New Zealand:

  • National Reserves Make Up 30 Percent of the Country.

If we think of New Zealand, we all come to mind its extensive green hills and forests full of lush vegetation. Mount CookMilford Sound, Tongariro, Coromandel… One of the reasons that make this country a natural paradise, as well as the great ecological awareness of its people, is that a third of the country is considered a protected national reserve.

  • Wellington Is the Most Southerly Capital in the World.

  • There Are Five Sheep for Every Resident in New Zealand

  • The first country with universal suffrage

     

This means that New Zealand was the first country in which the vote for women was approved, in 1893. Long before in most of the countries in the world.

 

 

  • The kiwi is not only a fruit

If you travel to Aotearoa, you must be careful when using the word kiwi, since there they use it with three different meanings.
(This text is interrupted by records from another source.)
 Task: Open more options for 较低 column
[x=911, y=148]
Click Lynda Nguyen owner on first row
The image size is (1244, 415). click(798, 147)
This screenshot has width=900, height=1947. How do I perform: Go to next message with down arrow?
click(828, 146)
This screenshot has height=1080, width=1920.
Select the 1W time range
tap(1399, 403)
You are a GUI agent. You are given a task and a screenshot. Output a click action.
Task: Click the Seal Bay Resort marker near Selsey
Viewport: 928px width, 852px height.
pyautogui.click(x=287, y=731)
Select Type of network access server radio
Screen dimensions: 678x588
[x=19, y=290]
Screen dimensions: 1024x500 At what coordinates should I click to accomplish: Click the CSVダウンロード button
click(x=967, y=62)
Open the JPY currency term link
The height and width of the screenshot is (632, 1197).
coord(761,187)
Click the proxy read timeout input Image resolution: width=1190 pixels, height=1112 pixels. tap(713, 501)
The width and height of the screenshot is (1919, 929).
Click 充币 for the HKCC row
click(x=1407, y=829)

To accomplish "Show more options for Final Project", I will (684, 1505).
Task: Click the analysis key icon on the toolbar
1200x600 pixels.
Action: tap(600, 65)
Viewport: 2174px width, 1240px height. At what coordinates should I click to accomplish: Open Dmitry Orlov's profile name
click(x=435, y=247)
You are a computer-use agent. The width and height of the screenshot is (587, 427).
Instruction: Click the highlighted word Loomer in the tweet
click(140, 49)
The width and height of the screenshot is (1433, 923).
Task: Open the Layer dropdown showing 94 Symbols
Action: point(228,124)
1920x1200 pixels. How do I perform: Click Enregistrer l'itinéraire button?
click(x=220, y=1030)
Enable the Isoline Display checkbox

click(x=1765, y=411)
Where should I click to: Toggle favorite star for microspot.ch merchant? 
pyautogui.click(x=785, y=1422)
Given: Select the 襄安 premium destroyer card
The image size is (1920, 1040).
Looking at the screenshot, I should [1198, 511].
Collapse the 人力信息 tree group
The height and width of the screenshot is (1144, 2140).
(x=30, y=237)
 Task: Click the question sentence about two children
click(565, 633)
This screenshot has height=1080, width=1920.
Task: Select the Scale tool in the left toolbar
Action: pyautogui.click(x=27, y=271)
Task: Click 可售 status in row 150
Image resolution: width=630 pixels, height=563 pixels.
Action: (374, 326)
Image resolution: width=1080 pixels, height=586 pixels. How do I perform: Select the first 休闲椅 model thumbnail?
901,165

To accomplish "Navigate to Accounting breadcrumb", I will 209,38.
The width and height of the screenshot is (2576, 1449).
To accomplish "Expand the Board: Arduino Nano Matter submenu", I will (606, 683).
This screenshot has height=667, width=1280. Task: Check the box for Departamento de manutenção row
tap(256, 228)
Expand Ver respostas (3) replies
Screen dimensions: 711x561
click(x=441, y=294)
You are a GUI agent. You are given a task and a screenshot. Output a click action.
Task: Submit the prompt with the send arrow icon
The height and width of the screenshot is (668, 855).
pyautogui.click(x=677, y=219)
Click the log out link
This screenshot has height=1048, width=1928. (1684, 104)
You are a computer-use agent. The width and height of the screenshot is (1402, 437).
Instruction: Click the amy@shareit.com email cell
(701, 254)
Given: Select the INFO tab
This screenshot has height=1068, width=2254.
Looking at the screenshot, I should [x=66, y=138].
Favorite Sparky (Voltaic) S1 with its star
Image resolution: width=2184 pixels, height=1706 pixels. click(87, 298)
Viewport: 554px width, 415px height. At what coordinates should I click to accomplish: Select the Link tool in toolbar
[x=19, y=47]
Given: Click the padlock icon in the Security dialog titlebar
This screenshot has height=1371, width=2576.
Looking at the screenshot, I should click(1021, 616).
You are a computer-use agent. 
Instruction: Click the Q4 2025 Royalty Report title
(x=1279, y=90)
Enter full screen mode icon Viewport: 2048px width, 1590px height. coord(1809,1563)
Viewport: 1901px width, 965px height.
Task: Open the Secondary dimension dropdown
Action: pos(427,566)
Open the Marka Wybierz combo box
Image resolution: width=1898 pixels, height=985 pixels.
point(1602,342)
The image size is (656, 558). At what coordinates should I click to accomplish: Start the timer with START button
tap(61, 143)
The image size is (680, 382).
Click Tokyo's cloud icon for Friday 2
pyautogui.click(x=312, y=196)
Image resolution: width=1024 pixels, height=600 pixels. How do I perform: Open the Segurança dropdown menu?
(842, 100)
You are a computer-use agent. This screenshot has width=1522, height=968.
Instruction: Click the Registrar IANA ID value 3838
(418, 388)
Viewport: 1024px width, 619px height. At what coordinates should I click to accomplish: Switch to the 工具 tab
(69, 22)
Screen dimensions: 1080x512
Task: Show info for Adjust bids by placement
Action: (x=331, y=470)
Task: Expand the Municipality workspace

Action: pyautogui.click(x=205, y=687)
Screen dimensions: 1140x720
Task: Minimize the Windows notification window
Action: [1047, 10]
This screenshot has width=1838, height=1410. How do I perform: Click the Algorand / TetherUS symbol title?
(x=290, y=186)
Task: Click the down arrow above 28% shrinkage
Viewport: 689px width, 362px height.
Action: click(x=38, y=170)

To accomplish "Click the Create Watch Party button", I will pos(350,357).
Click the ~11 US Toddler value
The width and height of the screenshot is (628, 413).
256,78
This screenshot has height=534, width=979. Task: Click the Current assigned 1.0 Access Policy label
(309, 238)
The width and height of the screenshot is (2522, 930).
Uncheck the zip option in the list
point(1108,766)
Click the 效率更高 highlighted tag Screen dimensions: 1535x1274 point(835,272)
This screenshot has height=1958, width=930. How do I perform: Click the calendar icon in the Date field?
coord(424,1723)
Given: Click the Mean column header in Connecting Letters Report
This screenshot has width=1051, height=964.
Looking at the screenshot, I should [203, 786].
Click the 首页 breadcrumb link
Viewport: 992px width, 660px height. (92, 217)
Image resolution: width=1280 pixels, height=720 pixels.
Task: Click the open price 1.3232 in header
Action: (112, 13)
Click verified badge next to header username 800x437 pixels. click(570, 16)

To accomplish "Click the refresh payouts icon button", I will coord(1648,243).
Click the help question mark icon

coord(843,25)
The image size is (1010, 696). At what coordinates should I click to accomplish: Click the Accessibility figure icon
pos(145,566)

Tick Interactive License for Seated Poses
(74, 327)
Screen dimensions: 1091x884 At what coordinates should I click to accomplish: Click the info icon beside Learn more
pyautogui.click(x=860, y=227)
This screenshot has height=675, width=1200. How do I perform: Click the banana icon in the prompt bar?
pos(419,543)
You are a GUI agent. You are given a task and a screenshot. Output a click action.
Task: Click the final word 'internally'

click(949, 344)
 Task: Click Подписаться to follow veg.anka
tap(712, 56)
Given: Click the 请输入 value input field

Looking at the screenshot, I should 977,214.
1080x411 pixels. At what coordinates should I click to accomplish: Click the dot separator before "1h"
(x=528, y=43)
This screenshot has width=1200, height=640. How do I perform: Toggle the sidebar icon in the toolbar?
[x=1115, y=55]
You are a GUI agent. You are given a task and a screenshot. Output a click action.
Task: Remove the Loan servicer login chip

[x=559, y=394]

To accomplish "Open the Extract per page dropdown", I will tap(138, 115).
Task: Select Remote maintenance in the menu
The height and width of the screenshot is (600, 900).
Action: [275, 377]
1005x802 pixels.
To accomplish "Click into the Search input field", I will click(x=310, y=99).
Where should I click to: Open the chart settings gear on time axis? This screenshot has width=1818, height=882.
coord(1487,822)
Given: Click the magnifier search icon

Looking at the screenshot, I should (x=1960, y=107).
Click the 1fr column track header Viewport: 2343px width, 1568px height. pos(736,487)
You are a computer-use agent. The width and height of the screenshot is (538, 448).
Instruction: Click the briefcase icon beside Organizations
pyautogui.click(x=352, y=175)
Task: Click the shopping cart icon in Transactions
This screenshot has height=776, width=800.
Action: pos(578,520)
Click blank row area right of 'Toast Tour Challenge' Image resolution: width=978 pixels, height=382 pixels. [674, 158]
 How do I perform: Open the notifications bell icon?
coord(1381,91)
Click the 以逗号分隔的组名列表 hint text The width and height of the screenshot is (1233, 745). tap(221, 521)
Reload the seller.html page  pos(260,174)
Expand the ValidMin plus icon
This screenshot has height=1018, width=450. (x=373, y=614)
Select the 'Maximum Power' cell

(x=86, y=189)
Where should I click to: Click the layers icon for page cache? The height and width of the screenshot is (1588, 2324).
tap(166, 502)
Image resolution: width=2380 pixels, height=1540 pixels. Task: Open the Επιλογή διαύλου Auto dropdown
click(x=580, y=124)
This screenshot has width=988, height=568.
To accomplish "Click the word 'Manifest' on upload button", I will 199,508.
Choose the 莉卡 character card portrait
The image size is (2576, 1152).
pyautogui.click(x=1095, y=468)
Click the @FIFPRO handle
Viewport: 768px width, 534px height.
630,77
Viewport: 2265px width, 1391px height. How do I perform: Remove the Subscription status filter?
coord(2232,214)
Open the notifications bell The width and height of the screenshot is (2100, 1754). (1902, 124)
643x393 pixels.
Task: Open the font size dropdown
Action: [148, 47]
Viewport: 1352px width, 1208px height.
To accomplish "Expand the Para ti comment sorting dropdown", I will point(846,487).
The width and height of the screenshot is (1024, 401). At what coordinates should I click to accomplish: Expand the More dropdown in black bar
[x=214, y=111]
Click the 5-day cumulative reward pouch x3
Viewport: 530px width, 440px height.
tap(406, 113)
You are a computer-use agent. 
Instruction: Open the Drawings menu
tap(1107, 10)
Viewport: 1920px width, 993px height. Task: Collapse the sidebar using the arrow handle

A dry kiwi is a person who was born in New Zealand, a kiwi bird is a bird that is also used as a national symbol and, of course, there is the kiwi fruit to refer to the delicious fruit!

  • The town with the longest name in the world

Taumatawhakatangihangakoauauotamateaturipukakapikimaungahoronukupokaiwhenuakitanatahu. No, we haven’t started pounding on the keyboard to see what came out. This is the name of a town on the east coast of New Zealand and its translation from Maori goes something like this: “The place where Tamatea, the man on the big knees who slipped, climbed and swallowed mountains, known as the land eater, he played the flute to his loved one”. Funny name for a town, right? 

  • It was the last country in the world to be inhabited by humans

New Zealand’s history dates back just a few hundred years. This country was inhabited by the first humans only 800 years ago and it was, of course, the Maori who arrived first. Kia Kaha!